In a study recently published in Nature Physics , Qimiao Si’s group at Rice University collaborated with researchers from the Weizmann Institute to visualize the building blocks of flat band quantum materials.
“In flat band materials, electron motion experiences destructive interference,” said Si, the Harry C. and Olga K. Wiess Professor of Physics and Astronomy and director of Rice’s Extreme Quantum Materials Alliance.
These flat band materials are also topological with properties that are preserved as the material continuously bends or stretches in any symmetry-preserving way.
“The electron motion is subject to a global effect described by the mathematical notion of topology,” said Mounica Mahankali, a graduate student and co-first author on this paper. “The electronic states are configured such that when one goes through the space of electron states and returns to the starting point, a nonzero winding number has been acquired.”
When Si developed a theory that allowed him to ask how the topology affects correlation physics, or the interactions of electrons that determine how electrons are organized in the system, he said he was excited about the new questions it opened into the interplay between topology and correlation physics. This theory, previously published in Science Advances, centers on the quantum critical point, a point of transition in a quantum material which Si believed could be interrogated through compact molecular orbitals, the agents that represent the flat bands in flat band materials.

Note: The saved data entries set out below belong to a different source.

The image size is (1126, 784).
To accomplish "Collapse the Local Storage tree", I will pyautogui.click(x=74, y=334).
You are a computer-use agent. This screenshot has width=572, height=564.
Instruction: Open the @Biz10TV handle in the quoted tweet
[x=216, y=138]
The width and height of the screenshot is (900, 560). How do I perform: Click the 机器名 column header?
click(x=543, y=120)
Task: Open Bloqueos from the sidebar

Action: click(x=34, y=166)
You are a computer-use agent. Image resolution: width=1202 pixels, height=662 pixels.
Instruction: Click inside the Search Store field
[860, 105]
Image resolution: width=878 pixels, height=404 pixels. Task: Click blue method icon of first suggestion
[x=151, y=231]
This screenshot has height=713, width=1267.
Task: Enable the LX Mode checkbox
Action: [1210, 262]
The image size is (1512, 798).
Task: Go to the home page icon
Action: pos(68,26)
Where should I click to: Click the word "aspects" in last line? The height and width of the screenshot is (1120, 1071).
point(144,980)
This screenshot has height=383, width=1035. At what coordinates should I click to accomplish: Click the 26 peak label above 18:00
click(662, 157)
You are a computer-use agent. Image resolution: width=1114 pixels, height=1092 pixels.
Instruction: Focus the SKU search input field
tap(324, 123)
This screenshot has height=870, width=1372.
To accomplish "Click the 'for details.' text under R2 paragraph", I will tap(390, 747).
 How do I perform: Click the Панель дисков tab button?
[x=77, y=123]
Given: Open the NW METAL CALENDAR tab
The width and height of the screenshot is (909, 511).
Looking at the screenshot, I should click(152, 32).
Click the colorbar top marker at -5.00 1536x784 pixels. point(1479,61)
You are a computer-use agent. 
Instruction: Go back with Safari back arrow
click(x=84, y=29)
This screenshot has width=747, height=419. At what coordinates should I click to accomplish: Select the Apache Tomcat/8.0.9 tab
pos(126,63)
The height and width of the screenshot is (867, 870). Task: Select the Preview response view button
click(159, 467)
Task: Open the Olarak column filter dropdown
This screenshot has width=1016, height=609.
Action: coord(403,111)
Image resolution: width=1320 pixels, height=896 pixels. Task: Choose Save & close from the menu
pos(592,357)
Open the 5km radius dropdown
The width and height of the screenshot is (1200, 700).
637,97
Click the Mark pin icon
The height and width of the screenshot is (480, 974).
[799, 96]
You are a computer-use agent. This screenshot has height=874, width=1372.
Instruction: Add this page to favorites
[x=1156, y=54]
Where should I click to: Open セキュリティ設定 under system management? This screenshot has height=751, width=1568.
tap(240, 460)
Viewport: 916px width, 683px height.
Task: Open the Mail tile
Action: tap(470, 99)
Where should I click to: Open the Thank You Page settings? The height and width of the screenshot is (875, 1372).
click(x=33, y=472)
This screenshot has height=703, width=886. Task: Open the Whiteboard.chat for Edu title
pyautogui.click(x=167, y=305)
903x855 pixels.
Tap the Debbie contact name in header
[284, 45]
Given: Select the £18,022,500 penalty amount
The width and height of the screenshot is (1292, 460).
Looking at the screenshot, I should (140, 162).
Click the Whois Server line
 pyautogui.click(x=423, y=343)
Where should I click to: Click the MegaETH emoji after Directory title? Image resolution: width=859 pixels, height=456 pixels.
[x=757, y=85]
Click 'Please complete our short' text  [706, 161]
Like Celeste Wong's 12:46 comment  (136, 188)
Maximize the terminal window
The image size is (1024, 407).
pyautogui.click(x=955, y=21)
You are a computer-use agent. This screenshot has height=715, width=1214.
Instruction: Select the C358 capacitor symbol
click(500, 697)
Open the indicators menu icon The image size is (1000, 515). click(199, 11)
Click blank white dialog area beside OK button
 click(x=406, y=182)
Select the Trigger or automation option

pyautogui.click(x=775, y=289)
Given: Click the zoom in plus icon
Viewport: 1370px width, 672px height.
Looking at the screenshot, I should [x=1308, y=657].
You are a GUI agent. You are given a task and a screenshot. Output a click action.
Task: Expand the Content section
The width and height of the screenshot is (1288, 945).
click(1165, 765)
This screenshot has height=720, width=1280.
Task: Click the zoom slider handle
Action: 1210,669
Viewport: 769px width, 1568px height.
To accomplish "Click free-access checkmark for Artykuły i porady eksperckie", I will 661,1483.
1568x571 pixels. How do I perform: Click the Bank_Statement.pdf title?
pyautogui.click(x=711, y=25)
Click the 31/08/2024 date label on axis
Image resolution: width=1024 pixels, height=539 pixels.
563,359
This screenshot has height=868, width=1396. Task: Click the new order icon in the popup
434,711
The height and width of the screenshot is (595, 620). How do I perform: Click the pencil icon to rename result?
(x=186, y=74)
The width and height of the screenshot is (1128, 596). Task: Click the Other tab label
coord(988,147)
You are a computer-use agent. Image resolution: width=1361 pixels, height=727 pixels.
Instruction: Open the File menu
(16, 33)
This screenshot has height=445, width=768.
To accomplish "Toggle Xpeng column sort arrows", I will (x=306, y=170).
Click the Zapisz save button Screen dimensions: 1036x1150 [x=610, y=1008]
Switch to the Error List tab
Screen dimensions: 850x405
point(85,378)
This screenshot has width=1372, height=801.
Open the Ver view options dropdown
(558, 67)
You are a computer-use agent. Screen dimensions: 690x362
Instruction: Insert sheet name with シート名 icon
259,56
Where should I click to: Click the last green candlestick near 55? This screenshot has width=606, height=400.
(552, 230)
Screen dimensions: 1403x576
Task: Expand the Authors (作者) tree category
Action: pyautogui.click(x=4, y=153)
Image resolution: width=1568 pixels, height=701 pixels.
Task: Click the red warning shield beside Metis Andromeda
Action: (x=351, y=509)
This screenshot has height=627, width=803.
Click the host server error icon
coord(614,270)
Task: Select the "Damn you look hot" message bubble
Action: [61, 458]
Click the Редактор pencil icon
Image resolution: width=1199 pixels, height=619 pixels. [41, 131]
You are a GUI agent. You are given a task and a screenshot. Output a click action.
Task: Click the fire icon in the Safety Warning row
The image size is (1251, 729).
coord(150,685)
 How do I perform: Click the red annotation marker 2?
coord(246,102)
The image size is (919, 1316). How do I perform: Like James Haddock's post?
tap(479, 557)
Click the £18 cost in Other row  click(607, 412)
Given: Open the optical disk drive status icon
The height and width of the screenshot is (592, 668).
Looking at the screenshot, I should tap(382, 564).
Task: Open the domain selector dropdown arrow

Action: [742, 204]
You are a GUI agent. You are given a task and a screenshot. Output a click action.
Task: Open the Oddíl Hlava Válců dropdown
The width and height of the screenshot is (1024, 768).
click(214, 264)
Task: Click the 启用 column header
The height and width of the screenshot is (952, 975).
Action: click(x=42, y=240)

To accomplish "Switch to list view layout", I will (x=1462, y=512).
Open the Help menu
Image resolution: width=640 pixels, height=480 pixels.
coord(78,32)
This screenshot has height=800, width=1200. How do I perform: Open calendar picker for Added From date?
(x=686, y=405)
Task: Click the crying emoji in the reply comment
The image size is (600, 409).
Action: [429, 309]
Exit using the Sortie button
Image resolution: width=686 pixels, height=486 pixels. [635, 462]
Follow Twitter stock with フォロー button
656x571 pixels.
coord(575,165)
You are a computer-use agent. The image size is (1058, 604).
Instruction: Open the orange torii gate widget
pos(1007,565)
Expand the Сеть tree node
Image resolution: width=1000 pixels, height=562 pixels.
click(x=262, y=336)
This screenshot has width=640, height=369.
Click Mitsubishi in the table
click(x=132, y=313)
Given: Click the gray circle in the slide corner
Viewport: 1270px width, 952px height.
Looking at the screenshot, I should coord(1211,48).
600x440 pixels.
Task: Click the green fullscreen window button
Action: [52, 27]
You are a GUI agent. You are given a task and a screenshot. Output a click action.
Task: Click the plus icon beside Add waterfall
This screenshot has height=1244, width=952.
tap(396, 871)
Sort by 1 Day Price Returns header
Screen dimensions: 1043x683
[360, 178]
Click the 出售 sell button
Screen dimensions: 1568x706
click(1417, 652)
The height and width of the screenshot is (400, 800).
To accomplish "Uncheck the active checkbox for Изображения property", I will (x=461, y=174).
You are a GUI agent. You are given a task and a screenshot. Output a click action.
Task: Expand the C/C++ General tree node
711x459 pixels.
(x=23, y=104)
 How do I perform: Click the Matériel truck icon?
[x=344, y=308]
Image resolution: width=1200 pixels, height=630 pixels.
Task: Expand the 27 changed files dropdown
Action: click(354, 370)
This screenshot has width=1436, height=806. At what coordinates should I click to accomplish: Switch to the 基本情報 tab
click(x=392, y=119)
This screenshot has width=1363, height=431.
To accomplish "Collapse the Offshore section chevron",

“Think of it like a highway with the right lane experiencing stopped, heavy traffic and the left lane experiencing free-flowing, fast-moving traffic,” Si said. In this scenario, drivers will change lanes, moving to the right in order to prepare for an exit, or moving to the left to try to avoid traffic. The right lane is a solid, stuck, ordered state; the left lane is fast-moving and liquid. As the cars change lanes, however, the state of the lanes changes too. Eventually, there will be a critical point where each lane could enter into either a traffic-jammed state or a free-moving state, depending on the movement of the cars. By examining the compact molecular orbitals, or the traffic-jammed lane, at this quantum critical point, Si theorized he could learn about the free-moving state.
“As appealing as our theory is, it remains a hypothesis until it’s proven by experiment,” Si said.
Si met Haim Beidenkopf, a professor at the Weizmann Institute in Israel, during their joint stay at the Kavli Institute of Theoretical Physics at the University of California, Santa Barbara. Beidenkopf, a quantum experimentalist, specializes in imaging quantum materials using atomic resolution spectrometers. He was already running an experiment on a flat band material, but the conversation made it clear that his experiment is uniquely suited to test whether the hypothesized compact molecular orbitals actually underlie its exotic physical properties.
In the experiment, Beidenkopf used an atomic resolution spectrometer to study a highly correlated metal — a material with highly agitated electrons — called Ni3In. Ni3In was selected for its potential practical application, as resolving the mechanism for its unusual electronic properties could provide insights into high temperature superconductivity.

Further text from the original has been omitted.